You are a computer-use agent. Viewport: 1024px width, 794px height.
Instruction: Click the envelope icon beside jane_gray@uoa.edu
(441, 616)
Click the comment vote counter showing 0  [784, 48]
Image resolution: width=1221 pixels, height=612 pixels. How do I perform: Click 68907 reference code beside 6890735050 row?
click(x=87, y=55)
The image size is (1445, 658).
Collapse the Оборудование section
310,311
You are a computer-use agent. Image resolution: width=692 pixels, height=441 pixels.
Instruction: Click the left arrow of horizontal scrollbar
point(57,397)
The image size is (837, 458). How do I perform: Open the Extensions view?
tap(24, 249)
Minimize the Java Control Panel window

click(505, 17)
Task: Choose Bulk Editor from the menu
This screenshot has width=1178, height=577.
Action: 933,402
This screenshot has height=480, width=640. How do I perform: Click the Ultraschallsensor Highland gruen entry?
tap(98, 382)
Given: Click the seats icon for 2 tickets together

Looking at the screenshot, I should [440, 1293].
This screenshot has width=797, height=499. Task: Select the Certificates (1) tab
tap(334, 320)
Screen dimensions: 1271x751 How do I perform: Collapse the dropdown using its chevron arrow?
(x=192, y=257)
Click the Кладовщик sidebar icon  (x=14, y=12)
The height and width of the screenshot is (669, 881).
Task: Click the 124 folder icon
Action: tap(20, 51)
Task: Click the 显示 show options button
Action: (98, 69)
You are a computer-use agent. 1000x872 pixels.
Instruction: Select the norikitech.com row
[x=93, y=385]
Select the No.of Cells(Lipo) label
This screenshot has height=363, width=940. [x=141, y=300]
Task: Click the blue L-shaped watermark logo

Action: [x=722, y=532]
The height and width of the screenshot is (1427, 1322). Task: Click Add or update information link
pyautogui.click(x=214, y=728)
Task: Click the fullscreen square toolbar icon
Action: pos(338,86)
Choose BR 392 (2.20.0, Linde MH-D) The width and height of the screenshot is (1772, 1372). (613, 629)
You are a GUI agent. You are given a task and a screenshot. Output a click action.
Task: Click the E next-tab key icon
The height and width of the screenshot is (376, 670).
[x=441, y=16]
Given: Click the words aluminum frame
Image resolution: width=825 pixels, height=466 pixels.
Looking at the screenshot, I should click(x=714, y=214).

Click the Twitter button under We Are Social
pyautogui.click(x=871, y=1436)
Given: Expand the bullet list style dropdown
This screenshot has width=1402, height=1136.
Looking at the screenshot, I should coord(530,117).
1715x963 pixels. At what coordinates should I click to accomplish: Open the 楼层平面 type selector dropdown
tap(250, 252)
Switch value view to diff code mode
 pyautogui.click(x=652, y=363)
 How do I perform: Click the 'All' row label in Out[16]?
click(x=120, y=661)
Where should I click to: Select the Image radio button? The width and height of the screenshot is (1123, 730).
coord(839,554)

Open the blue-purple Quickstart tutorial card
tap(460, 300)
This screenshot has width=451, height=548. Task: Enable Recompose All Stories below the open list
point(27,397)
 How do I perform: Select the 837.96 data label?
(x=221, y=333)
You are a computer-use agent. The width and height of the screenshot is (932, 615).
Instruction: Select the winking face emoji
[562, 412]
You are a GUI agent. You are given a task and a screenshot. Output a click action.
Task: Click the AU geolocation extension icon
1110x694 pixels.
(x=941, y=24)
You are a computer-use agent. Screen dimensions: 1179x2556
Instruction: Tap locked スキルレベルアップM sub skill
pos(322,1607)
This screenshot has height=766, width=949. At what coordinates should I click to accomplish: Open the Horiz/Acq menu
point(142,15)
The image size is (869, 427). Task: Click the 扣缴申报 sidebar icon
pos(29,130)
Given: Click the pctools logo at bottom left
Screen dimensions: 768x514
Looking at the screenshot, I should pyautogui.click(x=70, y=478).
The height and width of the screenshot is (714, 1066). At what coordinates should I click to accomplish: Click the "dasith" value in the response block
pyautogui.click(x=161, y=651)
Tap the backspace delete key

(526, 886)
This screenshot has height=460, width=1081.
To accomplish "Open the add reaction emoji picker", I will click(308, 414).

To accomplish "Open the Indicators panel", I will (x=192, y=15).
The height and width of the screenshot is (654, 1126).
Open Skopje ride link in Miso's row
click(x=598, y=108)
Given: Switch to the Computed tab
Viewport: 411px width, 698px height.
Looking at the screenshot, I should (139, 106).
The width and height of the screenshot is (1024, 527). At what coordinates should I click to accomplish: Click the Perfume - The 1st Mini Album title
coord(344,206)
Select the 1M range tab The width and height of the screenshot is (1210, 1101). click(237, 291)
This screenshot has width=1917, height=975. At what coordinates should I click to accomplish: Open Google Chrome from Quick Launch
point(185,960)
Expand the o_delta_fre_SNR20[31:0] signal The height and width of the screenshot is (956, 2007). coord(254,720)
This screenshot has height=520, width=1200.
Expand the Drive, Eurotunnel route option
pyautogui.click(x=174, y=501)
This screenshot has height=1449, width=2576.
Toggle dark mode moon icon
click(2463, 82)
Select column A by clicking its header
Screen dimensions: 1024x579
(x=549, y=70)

★ ★ ★

- Exercise brief:
In the records above, retype exactly the lines from the one with "Expand the o_delta_fre_SNR20[31:0]" through the last one.

- Answer space:
Expand the o_delta_fre_SNR20[31:0] signal The height and width of the screenshot is (956, 2007). coord(254,720)
This screenshot has height=520, width=1200.
Expand the Drive, Eurotunnel route option
pyautogui.click(x=174, y=501)
This screenshot has height=1449, width=2576.
Toggle dark mode moon icon
click(2463, 82)
Select column A by clicking its header
Screen dimensions: 1024x579
(x=549, y=70)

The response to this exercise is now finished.